### Document extract

I found too many reference docs on VXLAN, most of them cover early solutions that do not use MP-BGP EVPN and manage advertisement of BUM traffic (broadcast, unknown unicast and multicast) via multicast. I know people who do not want to run mcast in their network!
Here, I focus on VXLAN with MP-BGP EVPN with ingress replication to manage BUM traffic (VXLAN + MPBGP EVPN + Ingress Replication).
MP-BGP EVPN is the next generation solution becoming widely popular in Data Center networks (VXLAN EVPN) and Service Provider networks (MPLS PBB-EVPN).
My plan is to create following step-by-step reference documents for VXLAN EVPN with ingress replication.
- VXLAN, MBGP EVPN with ingress replication – Part 1 – Basic Facts, Design Considerations and Security
- VXLAN, MBGP EVPN with ingress replication – Part 2 – Configure VXLAN on a single POD – L2VNI
- VXLAN, MBGP EVPN with ingress replication – Part 3 – Configure VXLAN on multi PODs – L2VNI
- VXLAN, MBGP EVPN with ingress replication – Part 4 – Configure VXLAN on multi PODs – L3VNI
- VXLAN, MBGP EVPN with ingress replication – Part 5 – Configure VXLAN on multi PODs including a collapsed POD besides Spine and Leaf PODs
This is the Part 1.
Let’s Get Some Basic Facts About VXLAN –
- the initial specification of VXLAN described in RFC 7348; this describes the need for overlay networks within virtualized data centers accommodating high density tenants (4096++) as traditional VLAN based segmentation can go max up to 4096
- so based on RFC7348, VXLAN is the solution to get rid of classical ethernet (CE) in a data center and extend VLAN boundaries from 4096 to above; ah! NO more VLAN and STP!
- similar alternative are TRILL, NVGRE, Cisco OTV; however, none are widely accepted except VXLAN
- VXLAN header size is 8-byte; this includes a layer 2 virtual network identifier (VNI), which is 24-bit long
- VNI represents a broadcast domain; traditional VLANs are associated with a unique VNI number; you often see the term “bridge-domain” which are in a sense similar to VLANs (or multiple VLAN/subnets of a tenent); a VNI can represent a bridge-domain
- since maximum number of IEEE 802.1Q VLAN is 4096 – you can have max 4096 VNIs per POD (point of delivery); yes – you sill use VLANs for segregation!

### Entries supplied

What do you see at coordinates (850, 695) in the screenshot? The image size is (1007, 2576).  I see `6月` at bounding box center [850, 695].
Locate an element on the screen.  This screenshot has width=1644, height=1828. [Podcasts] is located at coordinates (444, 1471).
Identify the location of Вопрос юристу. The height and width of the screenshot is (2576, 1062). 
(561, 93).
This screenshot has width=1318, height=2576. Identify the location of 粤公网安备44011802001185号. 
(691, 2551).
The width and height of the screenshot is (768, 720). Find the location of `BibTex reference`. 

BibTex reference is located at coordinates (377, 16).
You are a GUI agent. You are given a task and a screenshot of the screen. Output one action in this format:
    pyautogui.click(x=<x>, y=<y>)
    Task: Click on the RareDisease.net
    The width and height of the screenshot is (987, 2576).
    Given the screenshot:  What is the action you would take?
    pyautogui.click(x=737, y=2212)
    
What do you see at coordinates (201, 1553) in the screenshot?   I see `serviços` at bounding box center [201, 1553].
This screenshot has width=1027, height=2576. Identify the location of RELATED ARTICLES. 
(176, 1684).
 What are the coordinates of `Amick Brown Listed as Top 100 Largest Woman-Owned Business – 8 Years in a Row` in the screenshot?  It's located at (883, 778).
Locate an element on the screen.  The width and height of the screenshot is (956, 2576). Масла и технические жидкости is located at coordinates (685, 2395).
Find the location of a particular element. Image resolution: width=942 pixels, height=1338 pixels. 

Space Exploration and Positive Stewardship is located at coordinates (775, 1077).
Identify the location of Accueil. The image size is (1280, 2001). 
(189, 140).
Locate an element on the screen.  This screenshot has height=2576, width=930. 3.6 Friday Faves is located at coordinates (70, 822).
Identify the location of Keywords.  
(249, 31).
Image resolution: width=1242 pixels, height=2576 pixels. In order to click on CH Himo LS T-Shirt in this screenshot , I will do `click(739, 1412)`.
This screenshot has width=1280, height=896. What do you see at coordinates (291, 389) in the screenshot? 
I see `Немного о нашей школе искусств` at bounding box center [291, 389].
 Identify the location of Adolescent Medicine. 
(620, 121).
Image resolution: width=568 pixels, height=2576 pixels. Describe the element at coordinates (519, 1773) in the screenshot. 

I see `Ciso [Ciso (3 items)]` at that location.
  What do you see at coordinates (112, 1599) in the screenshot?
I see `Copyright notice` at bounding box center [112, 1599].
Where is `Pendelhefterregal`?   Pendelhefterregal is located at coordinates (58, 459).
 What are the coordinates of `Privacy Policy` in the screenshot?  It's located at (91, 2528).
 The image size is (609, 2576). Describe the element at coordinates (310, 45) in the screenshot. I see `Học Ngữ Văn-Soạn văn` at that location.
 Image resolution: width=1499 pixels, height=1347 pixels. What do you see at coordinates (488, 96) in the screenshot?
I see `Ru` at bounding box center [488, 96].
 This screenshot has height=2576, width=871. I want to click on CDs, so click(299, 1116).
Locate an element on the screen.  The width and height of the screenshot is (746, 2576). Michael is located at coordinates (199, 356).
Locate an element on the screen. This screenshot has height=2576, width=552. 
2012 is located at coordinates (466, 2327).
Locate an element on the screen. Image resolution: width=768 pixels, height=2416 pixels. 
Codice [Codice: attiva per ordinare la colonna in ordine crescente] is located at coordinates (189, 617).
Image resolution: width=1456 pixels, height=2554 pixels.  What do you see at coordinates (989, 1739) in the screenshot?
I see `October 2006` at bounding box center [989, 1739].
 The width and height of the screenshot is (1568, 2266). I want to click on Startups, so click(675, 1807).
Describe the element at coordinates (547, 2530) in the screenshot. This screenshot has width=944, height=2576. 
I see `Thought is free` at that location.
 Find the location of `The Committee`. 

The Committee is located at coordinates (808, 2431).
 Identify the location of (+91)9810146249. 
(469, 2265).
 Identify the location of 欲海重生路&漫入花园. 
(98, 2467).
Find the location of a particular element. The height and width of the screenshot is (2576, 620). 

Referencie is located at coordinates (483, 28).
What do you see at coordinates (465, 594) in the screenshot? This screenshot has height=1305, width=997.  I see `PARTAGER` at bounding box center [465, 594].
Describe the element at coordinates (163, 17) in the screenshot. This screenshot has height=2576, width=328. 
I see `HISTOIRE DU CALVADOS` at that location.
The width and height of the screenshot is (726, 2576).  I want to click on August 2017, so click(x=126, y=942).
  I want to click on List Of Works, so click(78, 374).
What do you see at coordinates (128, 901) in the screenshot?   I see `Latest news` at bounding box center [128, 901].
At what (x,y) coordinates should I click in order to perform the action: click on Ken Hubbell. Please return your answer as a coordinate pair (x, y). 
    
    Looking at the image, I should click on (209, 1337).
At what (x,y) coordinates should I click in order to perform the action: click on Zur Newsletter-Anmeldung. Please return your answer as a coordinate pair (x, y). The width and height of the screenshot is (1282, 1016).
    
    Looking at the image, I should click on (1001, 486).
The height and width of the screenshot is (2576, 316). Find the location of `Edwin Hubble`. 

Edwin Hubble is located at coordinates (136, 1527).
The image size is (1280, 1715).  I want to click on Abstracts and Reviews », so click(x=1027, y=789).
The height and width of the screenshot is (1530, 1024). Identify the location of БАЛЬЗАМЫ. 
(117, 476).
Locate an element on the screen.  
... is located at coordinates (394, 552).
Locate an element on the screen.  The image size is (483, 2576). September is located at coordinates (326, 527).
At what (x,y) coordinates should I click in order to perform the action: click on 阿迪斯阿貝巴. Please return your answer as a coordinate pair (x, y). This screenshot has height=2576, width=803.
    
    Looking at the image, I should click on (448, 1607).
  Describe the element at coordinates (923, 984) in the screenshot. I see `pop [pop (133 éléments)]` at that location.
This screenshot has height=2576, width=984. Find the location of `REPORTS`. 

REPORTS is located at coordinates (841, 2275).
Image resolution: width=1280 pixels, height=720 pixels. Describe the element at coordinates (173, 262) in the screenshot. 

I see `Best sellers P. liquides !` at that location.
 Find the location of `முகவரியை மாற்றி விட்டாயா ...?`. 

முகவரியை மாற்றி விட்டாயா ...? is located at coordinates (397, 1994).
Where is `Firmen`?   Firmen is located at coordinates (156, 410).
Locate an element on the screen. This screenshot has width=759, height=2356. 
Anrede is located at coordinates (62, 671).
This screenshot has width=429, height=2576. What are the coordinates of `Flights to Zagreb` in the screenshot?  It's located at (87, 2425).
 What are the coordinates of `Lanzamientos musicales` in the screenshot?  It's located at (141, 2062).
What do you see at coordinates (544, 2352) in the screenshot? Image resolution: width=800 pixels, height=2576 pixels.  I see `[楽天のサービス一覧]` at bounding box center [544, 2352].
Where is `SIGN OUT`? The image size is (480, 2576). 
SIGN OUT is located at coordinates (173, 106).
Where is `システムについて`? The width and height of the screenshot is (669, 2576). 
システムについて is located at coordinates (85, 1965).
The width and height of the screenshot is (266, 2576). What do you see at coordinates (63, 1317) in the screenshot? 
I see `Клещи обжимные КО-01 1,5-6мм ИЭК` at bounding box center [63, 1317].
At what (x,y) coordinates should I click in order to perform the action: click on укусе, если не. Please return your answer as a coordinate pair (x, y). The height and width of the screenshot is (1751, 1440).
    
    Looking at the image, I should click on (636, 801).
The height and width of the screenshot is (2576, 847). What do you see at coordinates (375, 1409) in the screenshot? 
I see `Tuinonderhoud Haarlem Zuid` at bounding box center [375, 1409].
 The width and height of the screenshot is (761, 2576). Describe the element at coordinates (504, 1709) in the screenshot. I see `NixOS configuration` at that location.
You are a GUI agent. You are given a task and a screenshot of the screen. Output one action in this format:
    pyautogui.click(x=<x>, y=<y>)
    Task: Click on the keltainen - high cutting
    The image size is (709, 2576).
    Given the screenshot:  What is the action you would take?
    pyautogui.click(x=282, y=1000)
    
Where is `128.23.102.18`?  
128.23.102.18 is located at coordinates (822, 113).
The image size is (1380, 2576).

### Work to complete
a) Answer these questions about the VXLAN page:
(i) What method does the author use to handle BUM traffic in the setup the series focuses on?
(ii) What is the size of the VXLAN header?
(iii) What is the maximum number of VNIs per POD?
b) Print the part of the VXLAN page starting at "Let’s Get Some" and ending at "VLAN and STP!".

### Exercise solutions
a)
(i) Ingress replication.
(ii) 8 bytes.
(iii) 4096.

b)
Let’s Get Some Basic Facts About VXLAN –
- the initial specification of VXLAN described in RFC 7348; this describes the need for overlay networks within virtualized data centers accommodating high density tenants (4096++) as traditional VLAN based segmentation can go max up to 4096
- so based on RFC7348, VXLAN is the solution to get rid of classical ethernet (CE) in a data center and extend VLAN boundaries from 4096 to above; ah! NO more VLAN and STP!